Regular database backups are essential for disaster recovery. MySQL provides several tools — mysqldump for logical backups, mysqlpump for parallel dumps, and MySQL Shell’s dumpInstance for modern cloud-friendly backups. This guide covers backing up and restoring MySQL databases on Ubuntu 26.04 LTS.

Tested and valid on:

  • Ubuntu 26.04 LTS

Prerequisites

  • Ubuntu 26.04 LTS with MySQL 9 installed
  • A user with sudo or database privileges
  • Enough disk space for backup files

Step 1 – Single Database Backup with mysqldump

mysqldump -u root -p mydb > /backups/mydb_$(date +%Y%m%d).sql

The $(date +%Y%m%d) adds today’s date to the filename.

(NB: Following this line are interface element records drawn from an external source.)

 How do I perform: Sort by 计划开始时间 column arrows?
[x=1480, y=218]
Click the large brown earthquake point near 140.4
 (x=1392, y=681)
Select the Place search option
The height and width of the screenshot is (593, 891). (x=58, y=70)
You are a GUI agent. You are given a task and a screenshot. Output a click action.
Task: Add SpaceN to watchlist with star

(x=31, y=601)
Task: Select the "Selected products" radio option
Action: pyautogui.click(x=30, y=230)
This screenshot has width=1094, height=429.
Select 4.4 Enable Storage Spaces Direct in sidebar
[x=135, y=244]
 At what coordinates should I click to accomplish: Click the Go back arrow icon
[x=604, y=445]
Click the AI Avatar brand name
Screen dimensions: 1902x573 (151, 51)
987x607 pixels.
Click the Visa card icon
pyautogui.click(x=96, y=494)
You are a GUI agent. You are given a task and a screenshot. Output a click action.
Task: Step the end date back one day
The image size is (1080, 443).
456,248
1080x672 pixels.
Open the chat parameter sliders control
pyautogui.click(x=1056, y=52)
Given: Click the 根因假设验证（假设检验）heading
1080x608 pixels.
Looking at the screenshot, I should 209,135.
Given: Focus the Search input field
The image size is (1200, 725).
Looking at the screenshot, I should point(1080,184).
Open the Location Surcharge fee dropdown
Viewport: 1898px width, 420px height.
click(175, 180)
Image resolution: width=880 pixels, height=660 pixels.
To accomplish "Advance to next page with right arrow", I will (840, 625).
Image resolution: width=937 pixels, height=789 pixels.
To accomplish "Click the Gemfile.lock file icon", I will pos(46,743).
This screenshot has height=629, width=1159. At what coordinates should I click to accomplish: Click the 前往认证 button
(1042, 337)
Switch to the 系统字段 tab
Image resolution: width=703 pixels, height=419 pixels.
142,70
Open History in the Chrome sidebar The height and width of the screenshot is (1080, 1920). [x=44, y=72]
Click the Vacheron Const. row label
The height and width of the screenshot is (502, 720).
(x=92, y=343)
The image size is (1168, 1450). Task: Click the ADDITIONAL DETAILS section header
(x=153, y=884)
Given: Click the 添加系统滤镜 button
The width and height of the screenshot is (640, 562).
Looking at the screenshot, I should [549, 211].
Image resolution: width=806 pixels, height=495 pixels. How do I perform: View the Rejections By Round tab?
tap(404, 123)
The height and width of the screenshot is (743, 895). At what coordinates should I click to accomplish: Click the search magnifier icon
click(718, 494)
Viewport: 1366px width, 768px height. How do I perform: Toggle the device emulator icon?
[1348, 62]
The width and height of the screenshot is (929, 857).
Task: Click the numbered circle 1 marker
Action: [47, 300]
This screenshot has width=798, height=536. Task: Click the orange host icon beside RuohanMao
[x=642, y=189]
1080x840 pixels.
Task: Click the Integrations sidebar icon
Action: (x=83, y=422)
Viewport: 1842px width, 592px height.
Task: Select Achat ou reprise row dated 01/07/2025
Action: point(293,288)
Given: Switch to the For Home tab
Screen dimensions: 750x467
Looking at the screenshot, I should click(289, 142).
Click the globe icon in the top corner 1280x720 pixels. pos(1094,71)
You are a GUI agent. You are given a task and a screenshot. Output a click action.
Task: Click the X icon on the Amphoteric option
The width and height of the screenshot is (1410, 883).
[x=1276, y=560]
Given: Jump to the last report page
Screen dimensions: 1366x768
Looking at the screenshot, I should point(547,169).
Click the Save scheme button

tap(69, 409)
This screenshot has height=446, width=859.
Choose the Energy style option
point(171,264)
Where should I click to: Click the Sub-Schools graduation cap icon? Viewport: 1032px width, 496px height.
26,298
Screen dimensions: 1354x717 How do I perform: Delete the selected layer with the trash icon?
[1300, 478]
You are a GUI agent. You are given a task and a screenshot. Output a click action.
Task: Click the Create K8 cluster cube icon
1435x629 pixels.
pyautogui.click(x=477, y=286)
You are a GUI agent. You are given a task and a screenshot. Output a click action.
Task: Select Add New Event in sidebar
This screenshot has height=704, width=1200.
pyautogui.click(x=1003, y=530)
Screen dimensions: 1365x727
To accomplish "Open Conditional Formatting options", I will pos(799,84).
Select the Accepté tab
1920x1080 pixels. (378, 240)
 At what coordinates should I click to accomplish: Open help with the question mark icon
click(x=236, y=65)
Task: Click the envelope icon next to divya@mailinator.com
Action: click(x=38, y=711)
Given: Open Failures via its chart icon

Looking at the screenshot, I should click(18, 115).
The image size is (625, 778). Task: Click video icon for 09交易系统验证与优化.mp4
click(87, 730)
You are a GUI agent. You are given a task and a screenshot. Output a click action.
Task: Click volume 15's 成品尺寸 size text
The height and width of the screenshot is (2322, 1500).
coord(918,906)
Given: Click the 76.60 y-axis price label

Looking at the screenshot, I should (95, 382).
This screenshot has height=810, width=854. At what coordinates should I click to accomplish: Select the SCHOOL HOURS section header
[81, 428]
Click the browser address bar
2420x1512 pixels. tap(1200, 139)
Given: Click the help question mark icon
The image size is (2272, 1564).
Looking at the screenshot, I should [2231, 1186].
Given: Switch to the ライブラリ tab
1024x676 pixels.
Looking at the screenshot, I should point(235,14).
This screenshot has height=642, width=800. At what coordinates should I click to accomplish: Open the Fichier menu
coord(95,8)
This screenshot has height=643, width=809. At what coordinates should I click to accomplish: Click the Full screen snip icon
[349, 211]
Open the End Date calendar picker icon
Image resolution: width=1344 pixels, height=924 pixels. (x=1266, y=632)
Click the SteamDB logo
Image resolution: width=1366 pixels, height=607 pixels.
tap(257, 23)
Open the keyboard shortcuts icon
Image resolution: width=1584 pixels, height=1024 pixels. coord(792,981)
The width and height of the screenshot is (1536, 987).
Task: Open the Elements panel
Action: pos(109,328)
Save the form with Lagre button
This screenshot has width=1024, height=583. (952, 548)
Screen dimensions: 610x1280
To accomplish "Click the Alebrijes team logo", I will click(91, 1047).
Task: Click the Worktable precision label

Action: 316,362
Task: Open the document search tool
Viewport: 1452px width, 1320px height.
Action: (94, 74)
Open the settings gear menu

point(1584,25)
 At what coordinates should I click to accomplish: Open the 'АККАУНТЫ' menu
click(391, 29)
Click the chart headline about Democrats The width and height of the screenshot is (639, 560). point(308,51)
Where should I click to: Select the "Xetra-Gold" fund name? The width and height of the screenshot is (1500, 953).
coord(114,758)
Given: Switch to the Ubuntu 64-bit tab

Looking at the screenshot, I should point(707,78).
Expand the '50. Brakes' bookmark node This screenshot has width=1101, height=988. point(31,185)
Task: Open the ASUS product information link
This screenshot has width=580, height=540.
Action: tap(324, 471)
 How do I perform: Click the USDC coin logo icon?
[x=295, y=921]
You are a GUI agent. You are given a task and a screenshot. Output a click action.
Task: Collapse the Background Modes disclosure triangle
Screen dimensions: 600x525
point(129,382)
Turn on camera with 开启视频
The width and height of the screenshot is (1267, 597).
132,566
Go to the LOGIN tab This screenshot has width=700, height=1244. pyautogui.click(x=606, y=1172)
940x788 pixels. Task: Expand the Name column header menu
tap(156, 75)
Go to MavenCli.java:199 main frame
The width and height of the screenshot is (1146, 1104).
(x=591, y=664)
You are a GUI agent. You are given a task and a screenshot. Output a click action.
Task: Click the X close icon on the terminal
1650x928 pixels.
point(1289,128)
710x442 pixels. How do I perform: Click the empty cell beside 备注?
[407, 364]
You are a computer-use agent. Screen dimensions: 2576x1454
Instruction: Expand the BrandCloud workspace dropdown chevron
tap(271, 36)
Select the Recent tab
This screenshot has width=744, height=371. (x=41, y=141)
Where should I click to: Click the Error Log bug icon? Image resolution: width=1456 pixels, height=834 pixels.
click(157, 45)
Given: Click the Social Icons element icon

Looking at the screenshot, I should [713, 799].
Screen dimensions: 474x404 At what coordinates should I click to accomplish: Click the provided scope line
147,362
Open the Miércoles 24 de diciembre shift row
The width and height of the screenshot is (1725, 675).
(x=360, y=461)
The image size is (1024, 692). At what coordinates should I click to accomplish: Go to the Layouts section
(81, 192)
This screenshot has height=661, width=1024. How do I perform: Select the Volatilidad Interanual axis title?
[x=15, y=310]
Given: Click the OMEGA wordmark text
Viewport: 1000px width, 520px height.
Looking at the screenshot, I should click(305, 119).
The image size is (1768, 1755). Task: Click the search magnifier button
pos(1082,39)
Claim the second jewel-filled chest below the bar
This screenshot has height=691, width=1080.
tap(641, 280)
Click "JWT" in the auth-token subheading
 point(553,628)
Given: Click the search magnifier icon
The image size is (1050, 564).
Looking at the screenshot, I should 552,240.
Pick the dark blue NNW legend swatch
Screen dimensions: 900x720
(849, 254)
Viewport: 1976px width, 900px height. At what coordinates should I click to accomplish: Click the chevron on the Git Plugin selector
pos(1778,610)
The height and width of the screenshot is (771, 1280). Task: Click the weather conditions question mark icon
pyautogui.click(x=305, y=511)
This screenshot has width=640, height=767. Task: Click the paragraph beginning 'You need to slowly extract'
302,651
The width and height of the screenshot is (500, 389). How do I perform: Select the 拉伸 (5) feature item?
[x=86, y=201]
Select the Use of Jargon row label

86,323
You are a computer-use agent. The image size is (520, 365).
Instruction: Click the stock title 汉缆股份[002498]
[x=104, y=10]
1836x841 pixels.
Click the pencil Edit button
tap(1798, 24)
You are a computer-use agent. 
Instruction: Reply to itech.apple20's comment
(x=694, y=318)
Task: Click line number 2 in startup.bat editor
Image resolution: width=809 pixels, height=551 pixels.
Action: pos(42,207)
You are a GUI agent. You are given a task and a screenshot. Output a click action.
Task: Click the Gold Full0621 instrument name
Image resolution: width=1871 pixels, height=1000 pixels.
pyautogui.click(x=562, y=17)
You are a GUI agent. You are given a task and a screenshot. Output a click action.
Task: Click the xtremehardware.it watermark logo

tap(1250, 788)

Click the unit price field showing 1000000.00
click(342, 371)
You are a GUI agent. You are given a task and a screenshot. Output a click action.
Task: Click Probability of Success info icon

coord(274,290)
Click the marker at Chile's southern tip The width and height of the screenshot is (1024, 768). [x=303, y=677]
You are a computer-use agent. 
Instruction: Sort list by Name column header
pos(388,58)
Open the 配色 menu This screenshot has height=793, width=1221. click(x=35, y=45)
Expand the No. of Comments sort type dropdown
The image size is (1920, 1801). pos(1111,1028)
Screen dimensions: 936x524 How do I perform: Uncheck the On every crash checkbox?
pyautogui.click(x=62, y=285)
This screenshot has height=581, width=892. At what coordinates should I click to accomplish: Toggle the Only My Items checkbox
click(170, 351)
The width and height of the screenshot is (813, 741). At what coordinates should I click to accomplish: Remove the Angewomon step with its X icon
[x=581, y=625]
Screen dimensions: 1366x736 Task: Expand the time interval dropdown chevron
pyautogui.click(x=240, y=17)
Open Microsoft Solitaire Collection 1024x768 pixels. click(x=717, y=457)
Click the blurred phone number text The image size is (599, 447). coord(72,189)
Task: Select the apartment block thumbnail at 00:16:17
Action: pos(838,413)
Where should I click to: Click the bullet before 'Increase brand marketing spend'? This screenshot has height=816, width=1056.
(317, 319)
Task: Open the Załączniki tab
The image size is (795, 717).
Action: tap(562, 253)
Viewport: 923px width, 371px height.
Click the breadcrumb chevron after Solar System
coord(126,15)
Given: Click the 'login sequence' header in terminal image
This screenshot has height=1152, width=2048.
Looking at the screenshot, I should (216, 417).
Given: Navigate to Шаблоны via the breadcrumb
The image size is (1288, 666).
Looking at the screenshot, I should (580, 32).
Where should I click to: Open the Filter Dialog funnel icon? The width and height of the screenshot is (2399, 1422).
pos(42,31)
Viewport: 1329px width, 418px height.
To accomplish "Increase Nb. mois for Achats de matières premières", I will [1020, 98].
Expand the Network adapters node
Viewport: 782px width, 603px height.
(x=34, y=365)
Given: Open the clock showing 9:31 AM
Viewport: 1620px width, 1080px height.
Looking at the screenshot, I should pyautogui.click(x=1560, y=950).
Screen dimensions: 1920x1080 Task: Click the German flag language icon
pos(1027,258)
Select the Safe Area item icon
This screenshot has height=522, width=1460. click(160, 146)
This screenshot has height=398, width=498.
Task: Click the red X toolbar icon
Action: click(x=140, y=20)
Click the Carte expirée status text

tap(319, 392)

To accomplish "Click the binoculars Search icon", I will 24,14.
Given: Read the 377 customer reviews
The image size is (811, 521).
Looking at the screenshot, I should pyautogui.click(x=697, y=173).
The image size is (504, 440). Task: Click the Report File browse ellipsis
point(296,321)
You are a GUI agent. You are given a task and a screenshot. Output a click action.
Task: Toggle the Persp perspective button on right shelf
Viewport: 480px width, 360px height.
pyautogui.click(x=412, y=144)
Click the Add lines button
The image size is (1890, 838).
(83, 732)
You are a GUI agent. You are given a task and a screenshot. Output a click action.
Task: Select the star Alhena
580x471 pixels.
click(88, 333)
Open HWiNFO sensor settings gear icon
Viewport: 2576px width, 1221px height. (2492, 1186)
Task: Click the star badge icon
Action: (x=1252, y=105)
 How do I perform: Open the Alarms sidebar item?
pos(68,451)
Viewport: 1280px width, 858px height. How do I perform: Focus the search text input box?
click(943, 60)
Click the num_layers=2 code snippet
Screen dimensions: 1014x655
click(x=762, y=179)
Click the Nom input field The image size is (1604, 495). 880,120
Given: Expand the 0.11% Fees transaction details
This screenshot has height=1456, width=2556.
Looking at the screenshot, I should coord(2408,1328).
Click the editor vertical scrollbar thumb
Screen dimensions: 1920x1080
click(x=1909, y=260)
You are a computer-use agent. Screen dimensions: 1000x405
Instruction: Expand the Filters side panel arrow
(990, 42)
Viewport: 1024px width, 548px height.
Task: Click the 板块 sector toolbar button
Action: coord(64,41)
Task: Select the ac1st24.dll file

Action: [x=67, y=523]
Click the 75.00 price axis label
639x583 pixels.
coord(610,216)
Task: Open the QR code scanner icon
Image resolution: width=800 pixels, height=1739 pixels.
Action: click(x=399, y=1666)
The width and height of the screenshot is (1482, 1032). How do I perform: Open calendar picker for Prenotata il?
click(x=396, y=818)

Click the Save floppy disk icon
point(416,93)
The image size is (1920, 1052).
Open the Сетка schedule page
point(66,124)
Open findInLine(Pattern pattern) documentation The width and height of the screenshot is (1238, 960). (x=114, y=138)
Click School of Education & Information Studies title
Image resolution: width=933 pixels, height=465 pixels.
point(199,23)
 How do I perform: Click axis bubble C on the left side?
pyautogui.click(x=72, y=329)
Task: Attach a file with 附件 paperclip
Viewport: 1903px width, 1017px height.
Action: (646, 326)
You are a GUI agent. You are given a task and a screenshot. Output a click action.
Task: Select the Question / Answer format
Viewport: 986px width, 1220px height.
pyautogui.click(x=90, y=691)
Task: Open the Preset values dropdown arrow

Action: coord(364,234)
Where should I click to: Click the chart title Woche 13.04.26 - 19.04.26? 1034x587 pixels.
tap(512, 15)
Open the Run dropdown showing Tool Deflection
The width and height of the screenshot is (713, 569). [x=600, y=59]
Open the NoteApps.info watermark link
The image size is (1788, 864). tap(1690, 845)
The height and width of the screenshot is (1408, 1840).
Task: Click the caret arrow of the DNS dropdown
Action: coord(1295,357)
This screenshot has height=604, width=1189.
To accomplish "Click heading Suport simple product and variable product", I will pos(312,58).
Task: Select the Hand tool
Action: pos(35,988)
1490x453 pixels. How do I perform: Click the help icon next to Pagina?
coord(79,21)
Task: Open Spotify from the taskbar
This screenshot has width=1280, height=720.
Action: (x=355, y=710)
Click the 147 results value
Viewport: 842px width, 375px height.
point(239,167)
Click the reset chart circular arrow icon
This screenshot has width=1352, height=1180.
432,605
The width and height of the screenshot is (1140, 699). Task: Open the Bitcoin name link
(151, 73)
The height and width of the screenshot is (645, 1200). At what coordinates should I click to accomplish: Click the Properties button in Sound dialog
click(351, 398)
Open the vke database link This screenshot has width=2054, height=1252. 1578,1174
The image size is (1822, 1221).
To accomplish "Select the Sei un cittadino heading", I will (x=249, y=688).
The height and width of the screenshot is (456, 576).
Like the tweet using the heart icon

Step 2 – Backup All Databases

mysqldump -u root -p --all-databases > /backups/all_databases_$(date +%Y%m%d).sql

Step 3 – Compress the Backup

mysqldump -u root -p mydb | gzip > /backups/mydb_$(date +%Y%m%d).sql.gz

Step 4 – Restore a Single Database

First create the target database if it doesn’t exist:

sudo mysql
CREATE DATABASE mydb;
exit

Then restore:

mysql -u root -p mydb < /backups/mydb_20260516.sql

Step 5 – Restore from a Compressed Backup

gunzip < /backups/mydb_20260516.sql.gz | mysql -u root -p mydb

Step 6 – Automate with Cron

sudo mkdir -p /backups/mysql
crontab -e

Add this line to run nightly at 2 AM and keep 7 days of backups:

0 2 * * * mysqldump -u root -p'password' --all-databases | gzip > /backups/mysql/all_$(date +%Y%m%d).sql.gz && find /backups/mysql -mtime +7 -delete

Step 7 – Verify a Backup

Always test your backups by restoring to a test database:

mysql -u root -p testdb < /backups/mydb_20260516.sql
mysql -u root -p testdb -e 'SHOW TABLES;'

Conclusion

You now have a reliable backup and restore strategy for MySQL on Ubuntu 26.04 LTS. Automate backups with cron and store copies offsite (S3, SFTP, or external drive) to protect against server failure.